| PROBLEM REQUIREMENTS |
How many lines in the stored data entries contain the string "pixels"? Reply with the number alone.

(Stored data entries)
════════
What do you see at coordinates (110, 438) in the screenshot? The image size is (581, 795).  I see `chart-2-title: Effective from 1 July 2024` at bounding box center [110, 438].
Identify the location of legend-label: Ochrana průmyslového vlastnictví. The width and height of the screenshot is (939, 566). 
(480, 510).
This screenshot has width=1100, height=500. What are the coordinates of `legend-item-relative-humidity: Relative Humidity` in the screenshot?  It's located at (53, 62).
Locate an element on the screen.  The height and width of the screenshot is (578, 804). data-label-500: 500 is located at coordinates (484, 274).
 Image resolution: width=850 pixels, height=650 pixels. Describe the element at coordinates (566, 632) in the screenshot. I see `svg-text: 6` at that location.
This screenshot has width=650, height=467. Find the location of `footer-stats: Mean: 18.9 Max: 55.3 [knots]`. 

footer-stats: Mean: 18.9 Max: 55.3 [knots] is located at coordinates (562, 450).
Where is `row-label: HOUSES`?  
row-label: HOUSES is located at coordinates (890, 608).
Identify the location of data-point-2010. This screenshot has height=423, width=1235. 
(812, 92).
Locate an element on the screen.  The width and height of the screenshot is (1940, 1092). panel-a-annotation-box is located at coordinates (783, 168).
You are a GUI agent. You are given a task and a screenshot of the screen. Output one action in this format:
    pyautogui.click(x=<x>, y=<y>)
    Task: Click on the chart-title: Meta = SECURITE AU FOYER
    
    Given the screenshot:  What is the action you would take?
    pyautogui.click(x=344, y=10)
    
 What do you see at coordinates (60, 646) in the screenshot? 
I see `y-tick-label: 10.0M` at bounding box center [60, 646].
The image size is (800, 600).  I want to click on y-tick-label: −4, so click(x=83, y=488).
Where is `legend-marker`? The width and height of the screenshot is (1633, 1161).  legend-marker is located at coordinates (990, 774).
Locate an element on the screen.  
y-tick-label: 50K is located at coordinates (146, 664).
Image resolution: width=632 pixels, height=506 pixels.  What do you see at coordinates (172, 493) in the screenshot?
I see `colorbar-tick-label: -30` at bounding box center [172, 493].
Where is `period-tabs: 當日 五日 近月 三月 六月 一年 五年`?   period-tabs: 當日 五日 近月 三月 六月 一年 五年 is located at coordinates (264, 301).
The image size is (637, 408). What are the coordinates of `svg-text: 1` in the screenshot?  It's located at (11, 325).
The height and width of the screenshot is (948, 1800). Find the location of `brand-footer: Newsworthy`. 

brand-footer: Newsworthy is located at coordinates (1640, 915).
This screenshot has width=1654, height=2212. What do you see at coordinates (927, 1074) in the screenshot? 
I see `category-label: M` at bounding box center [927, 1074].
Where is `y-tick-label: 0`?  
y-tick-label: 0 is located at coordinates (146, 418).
════════
| SOLUTION |
2